L’attività principale dell’Associazione è quella delle adozioni a distanza in Rwanda, che si concretizzano con un contributo annuo di €. 250 per gli orfani e di €. 300 per gli studenti, fino alla cifra di oltre mille euro a favore di quei ragazzi che abbisognano di cure mediche o che frequentano l’università. Comunque le somme che ci pervengono sono riversate per intero alla Caritas di Kigali affinché siano consegnate alle famiglie dei ragazzi.
Al 31 dicembre 2008 le adozioni ammontavano a 161 unità suddivise tra 90 orfani e 71 studenti. Nel corso dell’anno si sono interrotti cinque rapporti di adozione. Poiché gli adottati sono studenti giunti quasi alla fine del percorso scolastico, l’Associazione si è accollata la contribuzione con lo scopo di accompagnare questi ragazzi al conseguimento del diploma, utilizzando i fondi del cinque per mille 2006.
Dal mese di dicembre 2004, per la gestione delle adozioni, la Caritas di Kigali ha messo a nostra disposizione una sua impiegata, Martine, che cura lo smistamento e la traduzione della corrispondenza tra le famiglie italiane e i ragazzi ruandesi, e collabora nella consegna dei contributi. Per coprire tutti i costi di gestione (stipendio Martine, affitto locale, francobolli, telefono, materiale cancelleria ed altre spese), da ogni adozione viene trattenuta la cifra di €. 20,00. Ogni sei mesi il responsabile della Caritas ci fa pervenire un “Rapporto di utilizzazione per costi gestione adozioni”.
Nei primi mesi dell’anno 2009 abbiamo avuto sei nuove adozioni, mentre otto adozioni sono a rischio di interruzione poichè non è stato provveduto al versamento del contributo. Anche ad alcune di queste adozioni, molto probabilmente, vi dovrà far fronte l’Associazione con i fondi del cinque per mille.

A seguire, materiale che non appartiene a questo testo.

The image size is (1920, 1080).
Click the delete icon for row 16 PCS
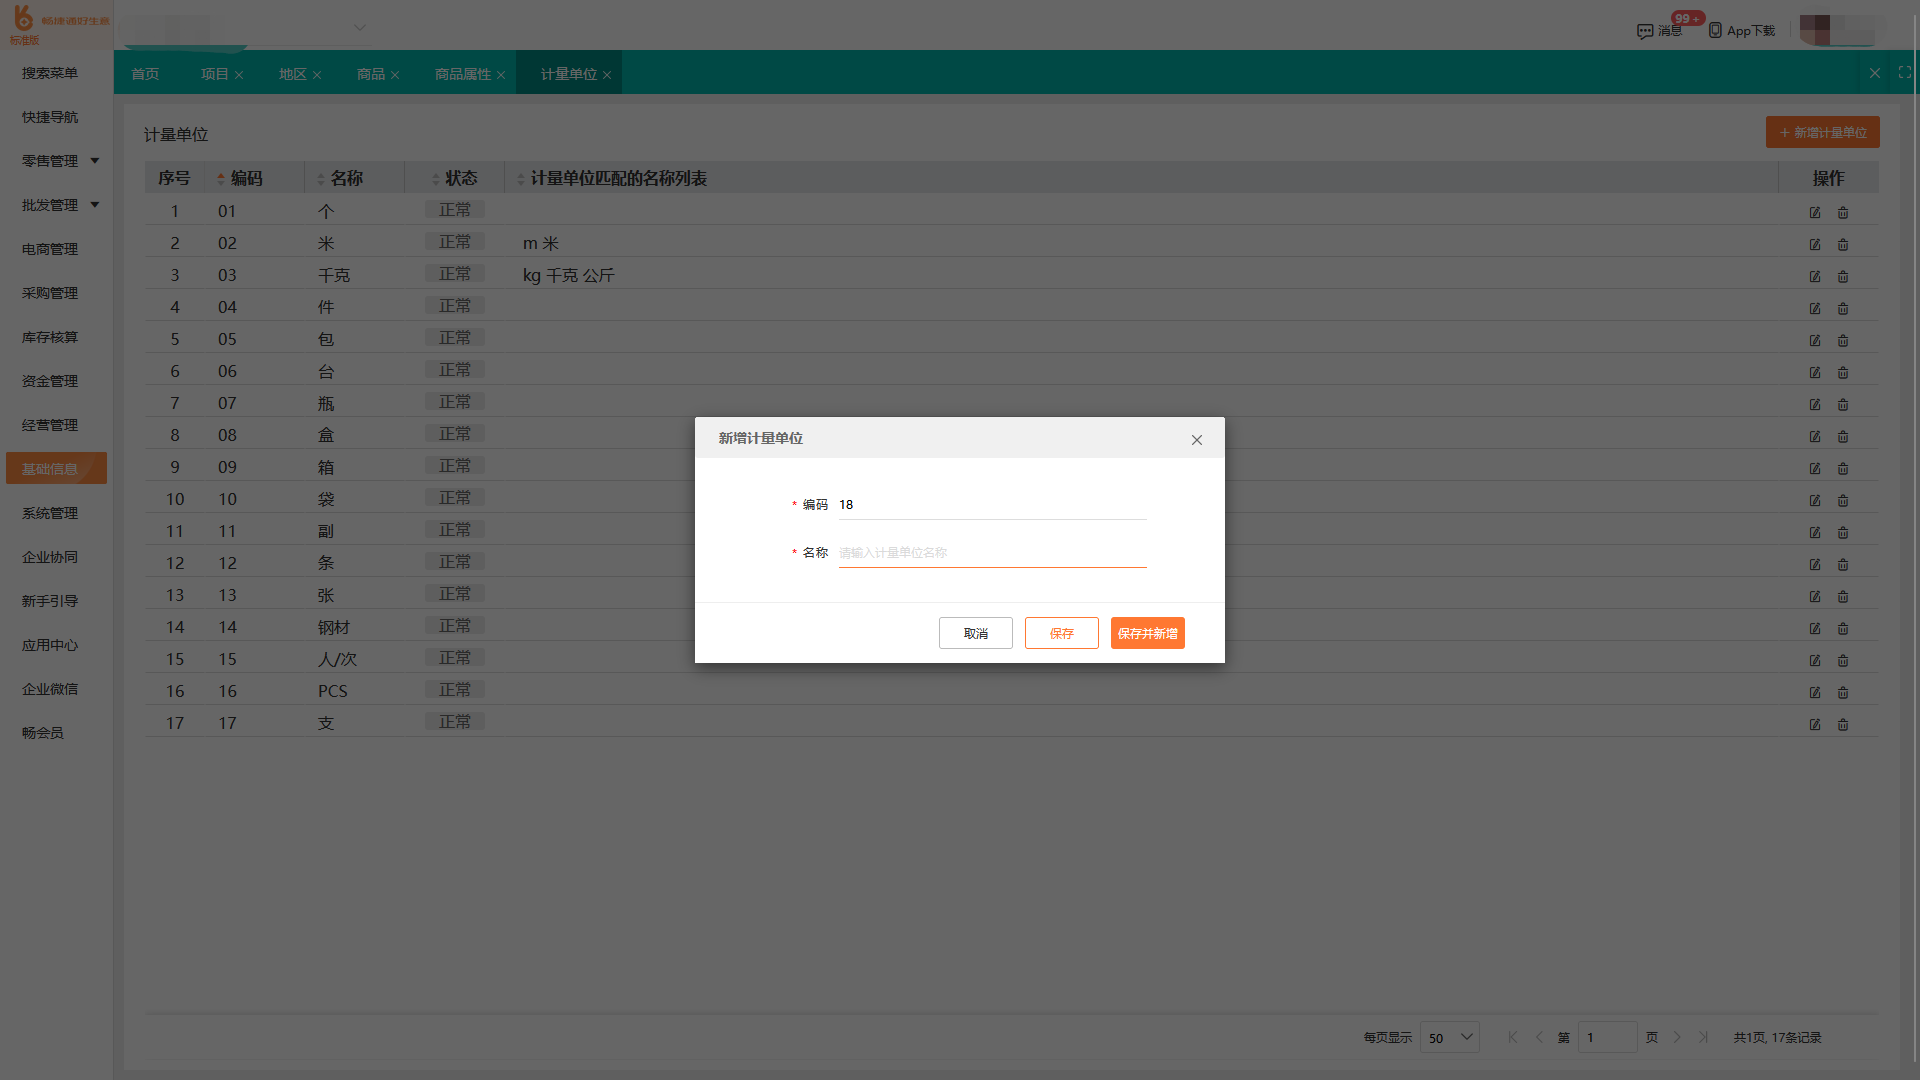[1844, 692]
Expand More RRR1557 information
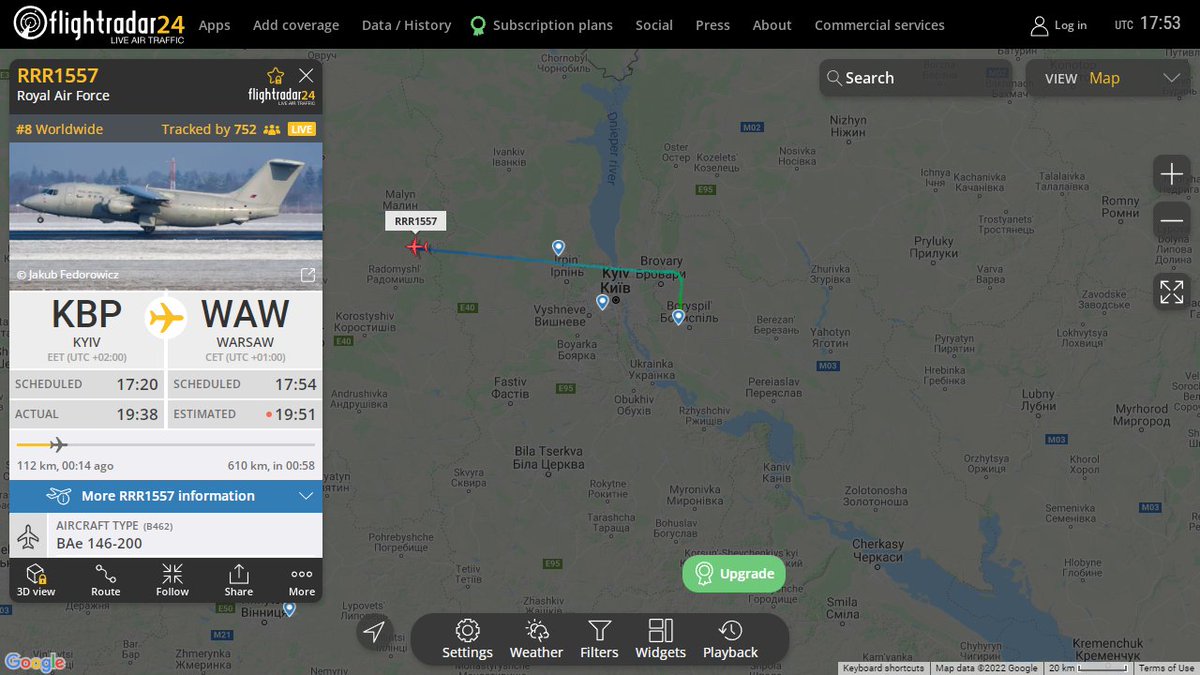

Dall’anno 2009 il numero dei ragazzi adottati e orfani si è progressivamente ridotto. Ad oggi, come da bilancio al 31 12 2017 il loro numero  è di 75. Ma conforta il fatto che dal 2017

si è aperto un nuovo fronte di adozioni sempre in questa terra di Rwanda, ma nella Diocesi di Nyundo per il tramite di Mons. Anacleto MWUMVANEZA. I ragazzi adottati frequentano

il seminario San Pio X e le ragazze un liceo li vicino. Attualmente  i ragazzi e ragazze adottati e rimasti nel progetto originario ( JUMELAGE FANO – KIGALI ) sono n. 46

Mentre quelli adottati nella Diocesi di Nyundo n. 29 ed in costante aumento.